After over an hour’s traffic crawl on two-lane back roads, we crested a hill and saw the village below us. Festive lighting, covering acres, was joy in the darkness. To me, it has always been the hope and defiance of lighting a candle in the darkness that fuels my love of Christmas lights. Hope, joy and a belief in miracles is shared among us, Christmas lights, Chanukah candles, Diwali.
These lights, in this darkness, are a riot of color reflected in a farm lake. As we continued our slow creep downhill, we merged with an equally slow line coming down the hill opposite of us. All this was complicated by exiting cars ignoring the right turn only sign. We felt bad for the neighbors because they would have to plan their time either leaving the house by 4 and staying gone until 11 or sheltering in place. We also wondered how cars full of kids handled the slow progress. How many melt downs and turn arounds marked each night?
Once parked, the cash line in moved quickly and we made a bee line for the rest rooms. The Koziar family started their lighting in 1948 and because the family so enjoyed it, each year more decorations were added. First the house, then the barn, then displays caused people to start driving out to see the what became the Christmas Village. At first, visitors simply pulled over and parked, partly on the road and partly in the field. Eventually they became too many and the family bought a lot for parking.

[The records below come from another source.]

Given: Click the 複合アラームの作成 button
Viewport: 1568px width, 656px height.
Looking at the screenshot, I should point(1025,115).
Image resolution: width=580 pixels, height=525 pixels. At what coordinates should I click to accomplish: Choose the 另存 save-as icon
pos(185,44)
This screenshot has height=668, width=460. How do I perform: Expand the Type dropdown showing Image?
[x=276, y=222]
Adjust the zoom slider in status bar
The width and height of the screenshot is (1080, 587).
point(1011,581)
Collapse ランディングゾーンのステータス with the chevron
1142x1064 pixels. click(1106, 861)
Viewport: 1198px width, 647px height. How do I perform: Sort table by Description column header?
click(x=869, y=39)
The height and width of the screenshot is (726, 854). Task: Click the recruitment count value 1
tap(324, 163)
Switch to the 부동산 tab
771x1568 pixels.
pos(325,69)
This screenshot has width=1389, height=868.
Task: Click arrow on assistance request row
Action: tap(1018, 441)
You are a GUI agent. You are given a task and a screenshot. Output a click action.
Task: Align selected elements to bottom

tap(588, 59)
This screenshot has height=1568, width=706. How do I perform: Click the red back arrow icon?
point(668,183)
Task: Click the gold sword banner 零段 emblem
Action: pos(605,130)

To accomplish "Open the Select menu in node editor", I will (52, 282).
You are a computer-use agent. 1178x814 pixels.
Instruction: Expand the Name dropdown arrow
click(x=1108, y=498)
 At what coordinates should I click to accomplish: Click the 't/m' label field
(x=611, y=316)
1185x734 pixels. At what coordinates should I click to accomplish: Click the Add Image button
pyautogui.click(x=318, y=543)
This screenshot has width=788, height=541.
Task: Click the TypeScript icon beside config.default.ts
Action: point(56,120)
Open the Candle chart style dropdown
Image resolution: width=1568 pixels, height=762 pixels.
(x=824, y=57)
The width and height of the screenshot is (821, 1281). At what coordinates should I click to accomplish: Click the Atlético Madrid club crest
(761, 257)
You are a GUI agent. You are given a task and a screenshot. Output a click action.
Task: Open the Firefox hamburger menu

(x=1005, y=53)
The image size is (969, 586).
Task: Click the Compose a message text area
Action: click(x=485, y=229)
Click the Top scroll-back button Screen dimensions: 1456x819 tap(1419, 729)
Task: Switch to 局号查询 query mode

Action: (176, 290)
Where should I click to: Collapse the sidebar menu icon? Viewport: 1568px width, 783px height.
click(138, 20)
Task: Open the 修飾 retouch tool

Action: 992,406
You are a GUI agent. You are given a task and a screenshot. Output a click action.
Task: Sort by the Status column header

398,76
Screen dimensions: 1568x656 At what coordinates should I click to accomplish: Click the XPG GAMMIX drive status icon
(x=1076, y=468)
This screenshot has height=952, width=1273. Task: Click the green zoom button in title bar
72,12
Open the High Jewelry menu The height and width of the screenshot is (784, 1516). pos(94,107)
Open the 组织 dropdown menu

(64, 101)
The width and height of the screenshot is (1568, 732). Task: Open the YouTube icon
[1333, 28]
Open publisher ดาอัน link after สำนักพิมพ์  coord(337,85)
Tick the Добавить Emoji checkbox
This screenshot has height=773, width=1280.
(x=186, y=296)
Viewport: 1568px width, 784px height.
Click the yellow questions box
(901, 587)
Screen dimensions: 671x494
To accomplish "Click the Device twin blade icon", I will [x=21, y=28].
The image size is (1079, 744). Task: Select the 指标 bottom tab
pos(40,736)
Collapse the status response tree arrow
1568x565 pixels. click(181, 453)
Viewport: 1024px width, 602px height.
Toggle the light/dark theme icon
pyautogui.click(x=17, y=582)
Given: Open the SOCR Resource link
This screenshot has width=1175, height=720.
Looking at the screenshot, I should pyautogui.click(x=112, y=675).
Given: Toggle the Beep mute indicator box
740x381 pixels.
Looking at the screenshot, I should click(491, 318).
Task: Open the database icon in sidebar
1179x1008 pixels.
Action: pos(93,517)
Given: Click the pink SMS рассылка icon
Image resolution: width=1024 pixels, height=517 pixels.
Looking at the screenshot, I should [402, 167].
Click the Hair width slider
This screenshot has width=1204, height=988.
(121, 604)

The display is a delightful mix of the old and the new decorations. Old toys and dolls inhabit the little village stores and houses, contrasting with the new LED tree and ten-foot lighted penguins. Once inside, the visitors are at their leisure to walk around all the displays. We laughed and enjoyed the old-timey plywood cut out figures and scratched our heads at the Christmas Brachiosaurus.
The night was a cold one, below freezing, and although we dressed for it, the few heated shops were welcome, especially the ones with hot chocolate. Strolling about on a cold, December night, sipping hot chocolate with family, the darkness was truly well lighted.